Try it
Start at the line with "Task: Switch to the 序列标记 tab" in the records below, stop at the line with "Given: Select the Digital", and return every line in that span exactly, the two end lines included.

Stored data entries:
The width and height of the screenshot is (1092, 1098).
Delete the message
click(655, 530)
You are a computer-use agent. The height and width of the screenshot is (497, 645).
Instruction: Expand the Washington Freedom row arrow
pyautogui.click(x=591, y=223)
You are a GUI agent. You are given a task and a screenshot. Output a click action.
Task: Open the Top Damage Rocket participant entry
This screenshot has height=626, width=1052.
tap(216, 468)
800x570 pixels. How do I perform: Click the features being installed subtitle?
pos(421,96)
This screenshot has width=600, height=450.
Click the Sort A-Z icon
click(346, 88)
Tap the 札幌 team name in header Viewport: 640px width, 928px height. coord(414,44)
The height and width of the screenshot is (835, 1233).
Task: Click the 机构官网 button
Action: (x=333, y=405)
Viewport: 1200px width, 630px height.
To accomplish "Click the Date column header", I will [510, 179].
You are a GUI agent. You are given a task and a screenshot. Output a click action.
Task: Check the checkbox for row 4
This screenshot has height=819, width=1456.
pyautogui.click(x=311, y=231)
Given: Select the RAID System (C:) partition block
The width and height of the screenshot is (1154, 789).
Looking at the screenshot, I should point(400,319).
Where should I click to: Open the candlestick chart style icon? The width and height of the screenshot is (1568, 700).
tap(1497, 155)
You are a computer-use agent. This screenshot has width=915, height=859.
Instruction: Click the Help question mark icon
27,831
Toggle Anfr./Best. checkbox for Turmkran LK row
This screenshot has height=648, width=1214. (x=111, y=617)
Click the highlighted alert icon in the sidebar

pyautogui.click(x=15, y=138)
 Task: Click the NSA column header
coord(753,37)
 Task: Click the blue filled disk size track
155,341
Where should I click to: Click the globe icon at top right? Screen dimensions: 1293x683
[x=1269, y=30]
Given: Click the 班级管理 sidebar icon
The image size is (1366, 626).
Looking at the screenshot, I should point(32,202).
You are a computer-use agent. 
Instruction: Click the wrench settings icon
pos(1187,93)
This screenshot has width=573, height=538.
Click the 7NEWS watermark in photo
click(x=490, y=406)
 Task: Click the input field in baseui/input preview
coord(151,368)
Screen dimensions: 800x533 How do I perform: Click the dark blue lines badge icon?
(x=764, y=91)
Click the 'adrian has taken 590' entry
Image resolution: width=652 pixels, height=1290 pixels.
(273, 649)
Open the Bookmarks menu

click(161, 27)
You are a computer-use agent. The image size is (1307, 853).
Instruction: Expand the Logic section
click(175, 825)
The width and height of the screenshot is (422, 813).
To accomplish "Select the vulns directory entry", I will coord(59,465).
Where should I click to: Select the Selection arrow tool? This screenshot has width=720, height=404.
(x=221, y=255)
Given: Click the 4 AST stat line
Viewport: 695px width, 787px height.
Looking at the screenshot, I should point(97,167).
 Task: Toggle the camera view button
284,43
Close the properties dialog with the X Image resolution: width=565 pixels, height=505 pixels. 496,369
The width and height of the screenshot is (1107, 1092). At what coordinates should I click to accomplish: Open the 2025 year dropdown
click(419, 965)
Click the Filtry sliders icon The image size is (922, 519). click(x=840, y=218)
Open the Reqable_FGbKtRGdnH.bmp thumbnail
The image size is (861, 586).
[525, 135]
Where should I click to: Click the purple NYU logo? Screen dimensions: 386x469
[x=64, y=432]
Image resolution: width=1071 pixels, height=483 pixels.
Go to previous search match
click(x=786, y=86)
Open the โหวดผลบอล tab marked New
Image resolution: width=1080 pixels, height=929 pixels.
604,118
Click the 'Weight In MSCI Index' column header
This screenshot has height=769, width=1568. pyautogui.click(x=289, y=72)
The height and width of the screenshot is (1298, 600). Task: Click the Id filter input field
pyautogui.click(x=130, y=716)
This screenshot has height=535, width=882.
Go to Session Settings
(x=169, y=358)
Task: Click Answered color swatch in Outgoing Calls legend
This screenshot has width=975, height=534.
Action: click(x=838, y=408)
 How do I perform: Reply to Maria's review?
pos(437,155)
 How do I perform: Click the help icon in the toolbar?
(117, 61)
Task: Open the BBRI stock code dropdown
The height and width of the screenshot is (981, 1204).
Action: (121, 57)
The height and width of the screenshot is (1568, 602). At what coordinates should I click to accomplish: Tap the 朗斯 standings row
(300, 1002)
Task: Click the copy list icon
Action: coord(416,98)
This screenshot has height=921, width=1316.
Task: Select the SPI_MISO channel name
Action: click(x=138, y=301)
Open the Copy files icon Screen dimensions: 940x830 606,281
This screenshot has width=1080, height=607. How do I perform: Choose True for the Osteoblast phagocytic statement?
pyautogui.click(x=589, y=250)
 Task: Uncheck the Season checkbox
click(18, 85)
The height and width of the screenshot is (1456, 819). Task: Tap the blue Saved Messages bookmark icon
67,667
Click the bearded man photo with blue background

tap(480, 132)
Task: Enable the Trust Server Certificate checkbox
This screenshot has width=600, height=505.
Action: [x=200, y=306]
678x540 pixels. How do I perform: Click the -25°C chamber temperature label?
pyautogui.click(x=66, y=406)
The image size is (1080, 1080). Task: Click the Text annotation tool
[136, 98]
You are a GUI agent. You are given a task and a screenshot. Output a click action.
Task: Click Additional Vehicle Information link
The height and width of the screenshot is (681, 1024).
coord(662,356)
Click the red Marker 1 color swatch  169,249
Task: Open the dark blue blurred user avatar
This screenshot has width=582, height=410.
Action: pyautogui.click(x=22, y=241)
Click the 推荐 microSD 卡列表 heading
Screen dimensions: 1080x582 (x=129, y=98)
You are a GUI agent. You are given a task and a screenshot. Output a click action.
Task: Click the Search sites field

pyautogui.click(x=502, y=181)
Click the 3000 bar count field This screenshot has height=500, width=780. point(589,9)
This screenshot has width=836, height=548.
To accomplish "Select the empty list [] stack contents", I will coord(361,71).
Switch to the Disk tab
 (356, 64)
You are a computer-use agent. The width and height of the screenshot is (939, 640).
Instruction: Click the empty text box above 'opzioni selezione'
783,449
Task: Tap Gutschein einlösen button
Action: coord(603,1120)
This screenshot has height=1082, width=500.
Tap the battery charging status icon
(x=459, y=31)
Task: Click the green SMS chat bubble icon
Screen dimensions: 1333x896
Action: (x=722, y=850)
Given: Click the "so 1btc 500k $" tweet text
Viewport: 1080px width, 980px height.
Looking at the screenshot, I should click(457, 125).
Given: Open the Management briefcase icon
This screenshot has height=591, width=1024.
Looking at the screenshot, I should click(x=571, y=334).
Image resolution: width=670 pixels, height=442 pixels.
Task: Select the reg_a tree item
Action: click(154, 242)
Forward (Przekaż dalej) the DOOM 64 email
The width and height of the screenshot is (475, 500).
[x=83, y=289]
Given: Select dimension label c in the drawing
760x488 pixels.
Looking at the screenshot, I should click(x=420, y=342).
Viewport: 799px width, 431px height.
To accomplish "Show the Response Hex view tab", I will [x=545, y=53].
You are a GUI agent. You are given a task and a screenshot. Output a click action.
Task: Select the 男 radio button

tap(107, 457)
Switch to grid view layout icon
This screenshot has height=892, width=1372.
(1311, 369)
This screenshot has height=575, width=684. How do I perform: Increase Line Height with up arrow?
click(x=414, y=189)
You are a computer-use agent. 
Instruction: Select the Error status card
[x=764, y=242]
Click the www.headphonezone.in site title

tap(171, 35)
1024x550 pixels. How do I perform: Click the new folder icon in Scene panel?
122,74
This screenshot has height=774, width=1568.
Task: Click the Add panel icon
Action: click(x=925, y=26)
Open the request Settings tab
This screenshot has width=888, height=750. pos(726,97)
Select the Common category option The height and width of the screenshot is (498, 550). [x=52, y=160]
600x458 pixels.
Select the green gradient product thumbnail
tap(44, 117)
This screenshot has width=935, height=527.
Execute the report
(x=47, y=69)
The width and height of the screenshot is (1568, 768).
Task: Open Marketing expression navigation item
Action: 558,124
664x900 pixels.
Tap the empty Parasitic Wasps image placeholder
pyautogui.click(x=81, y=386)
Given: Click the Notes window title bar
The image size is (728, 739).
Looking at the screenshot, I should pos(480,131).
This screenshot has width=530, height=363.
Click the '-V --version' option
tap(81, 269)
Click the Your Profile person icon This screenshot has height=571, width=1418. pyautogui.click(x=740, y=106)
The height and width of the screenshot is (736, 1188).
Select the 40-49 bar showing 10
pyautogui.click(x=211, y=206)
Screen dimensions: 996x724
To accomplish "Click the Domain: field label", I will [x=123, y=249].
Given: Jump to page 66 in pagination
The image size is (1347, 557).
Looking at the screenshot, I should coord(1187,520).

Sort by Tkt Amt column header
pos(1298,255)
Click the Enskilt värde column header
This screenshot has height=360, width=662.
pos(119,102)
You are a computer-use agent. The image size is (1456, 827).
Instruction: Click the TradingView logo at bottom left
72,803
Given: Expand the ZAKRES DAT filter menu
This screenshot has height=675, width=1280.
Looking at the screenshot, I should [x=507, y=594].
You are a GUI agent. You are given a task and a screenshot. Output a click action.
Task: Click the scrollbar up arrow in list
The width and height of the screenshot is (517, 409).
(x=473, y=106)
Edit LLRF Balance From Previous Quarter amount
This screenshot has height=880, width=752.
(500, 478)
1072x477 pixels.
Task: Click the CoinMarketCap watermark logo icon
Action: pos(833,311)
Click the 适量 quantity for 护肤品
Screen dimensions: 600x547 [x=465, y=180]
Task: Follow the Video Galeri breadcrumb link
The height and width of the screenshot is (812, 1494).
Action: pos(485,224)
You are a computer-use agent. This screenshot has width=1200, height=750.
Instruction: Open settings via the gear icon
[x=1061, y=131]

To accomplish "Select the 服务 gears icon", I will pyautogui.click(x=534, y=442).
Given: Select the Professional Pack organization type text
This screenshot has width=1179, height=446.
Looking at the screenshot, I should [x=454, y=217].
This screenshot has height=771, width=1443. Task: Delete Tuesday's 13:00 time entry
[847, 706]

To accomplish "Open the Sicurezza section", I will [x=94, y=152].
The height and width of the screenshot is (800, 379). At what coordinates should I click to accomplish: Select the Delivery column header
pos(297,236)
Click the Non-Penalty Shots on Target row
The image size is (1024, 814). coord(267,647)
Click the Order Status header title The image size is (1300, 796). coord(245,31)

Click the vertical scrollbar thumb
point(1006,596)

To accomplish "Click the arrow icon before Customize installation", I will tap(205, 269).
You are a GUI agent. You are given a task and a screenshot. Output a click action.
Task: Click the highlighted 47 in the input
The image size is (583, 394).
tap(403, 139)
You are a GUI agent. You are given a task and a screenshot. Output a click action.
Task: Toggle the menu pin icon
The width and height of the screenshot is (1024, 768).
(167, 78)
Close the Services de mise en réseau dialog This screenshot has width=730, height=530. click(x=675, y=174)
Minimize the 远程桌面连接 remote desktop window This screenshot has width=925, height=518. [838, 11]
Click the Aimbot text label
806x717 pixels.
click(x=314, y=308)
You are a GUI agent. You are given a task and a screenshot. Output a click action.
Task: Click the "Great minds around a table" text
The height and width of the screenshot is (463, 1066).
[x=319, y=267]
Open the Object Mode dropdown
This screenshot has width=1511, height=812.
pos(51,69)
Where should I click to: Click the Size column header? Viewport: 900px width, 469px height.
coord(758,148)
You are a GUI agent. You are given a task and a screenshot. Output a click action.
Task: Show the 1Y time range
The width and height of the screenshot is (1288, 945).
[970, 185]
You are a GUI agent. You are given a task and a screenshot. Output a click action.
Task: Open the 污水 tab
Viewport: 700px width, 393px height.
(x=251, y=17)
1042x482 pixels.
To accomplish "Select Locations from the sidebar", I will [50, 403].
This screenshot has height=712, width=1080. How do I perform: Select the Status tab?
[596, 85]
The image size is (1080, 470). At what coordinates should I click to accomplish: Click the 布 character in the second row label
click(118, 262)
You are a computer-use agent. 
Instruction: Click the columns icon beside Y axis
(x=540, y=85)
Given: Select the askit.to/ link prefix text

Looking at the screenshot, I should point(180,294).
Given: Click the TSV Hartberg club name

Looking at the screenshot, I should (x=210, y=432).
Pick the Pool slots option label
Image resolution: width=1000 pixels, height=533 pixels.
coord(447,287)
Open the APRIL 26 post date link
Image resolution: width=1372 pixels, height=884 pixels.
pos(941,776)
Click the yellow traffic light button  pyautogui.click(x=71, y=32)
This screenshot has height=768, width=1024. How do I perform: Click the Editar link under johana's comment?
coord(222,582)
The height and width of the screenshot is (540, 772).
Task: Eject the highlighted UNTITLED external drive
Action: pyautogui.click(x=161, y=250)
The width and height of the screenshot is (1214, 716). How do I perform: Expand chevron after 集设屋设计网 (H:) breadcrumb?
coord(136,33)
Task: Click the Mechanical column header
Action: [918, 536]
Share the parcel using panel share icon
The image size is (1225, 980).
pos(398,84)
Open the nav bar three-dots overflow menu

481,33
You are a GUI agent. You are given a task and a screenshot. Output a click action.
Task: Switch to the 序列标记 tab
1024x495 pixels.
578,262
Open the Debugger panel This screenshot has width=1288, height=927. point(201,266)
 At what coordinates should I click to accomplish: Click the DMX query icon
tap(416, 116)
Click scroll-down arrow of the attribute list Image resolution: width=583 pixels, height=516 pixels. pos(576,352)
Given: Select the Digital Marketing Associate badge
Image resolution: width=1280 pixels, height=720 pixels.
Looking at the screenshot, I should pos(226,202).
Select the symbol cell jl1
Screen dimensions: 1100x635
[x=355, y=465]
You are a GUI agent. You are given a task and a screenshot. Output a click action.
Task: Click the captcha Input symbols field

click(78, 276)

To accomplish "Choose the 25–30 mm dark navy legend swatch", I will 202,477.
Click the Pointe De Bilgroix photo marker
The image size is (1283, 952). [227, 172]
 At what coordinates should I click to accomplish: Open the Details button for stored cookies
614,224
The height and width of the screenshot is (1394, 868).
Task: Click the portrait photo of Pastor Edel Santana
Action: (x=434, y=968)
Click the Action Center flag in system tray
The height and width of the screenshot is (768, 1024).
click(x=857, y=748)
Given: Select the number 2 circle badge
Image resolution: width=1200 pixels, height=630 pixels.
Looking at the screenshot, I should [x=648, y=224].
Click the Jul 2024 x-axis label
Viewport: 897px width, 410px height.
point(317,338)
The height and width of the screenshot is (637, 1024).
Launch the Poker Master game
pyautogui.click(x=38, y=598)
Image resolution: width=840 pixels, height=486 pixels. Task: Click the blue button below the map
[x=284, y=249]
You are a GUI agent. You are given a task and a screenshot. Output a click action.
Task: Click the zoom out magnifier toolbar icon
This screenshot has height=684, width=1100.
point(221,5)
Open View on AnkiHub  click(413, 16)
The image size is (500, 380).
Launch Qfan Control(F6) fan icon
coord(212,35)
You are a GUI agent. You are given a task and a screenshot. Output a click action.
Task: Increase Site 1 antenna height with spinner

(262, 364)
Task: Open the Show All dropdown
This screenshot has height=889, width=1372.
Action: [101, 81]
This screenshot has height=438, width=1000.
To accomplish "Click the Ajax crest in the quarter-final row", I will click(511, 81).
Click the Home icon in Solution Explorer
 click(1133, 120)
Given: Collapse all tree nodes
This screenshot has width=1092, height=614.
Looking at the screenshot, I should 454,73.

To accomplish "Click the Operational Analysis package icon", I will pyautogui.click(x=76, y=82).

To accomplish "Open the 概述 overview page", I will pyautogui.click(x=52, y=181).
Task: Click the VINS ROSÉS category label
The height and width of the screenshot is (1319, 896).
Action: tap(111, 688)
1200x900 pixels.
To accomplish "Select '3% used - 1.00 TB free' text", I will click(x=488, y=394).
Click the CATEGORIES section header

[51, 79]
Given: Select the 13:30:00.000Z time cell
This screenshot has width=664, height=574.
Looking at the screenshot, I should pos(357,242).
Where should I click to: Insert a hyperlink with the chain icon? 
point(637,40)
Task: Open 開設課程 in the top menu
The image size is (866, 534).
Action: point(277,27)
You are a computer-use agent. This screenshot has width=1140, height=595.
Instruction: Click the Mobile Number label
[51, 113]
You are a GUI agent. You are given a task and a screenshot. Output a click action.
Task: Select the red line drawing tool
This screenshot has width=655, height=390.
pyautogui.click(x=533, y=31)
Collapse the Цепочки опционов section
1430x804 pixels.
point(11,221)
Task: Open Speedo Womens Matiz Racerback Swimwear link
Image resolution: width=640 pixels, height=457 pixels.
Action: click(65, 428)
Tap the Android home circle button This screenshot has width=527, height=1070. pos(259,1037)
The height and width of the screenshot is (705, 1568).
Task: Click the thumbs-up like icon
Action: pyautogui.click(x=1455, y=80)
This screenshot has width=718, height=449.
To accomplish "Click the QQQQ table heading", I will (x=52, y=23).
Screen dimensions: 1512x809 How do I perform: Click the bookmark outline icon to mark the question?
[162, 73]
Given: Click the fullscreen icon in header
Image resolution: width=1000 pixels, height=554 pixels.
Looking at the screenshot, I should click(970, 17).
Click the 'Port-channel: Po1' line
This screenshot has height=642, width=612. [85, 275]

Exercise answer
Task: Switch to the 序列标记 tab
1024x495 pixels.
578,262
Open the Debugger panel This screenshot has width=1288, height=927. point(201,266)
 At what coordinates should I click to accomplish: Click the DMX query icon
tap(416, 116)
Click scroll-down arrow of the attribute list Image resolution: width=583 pixels, height=516 pixels. pos(576,352)
Given: Select the Digital Marketing Associate badge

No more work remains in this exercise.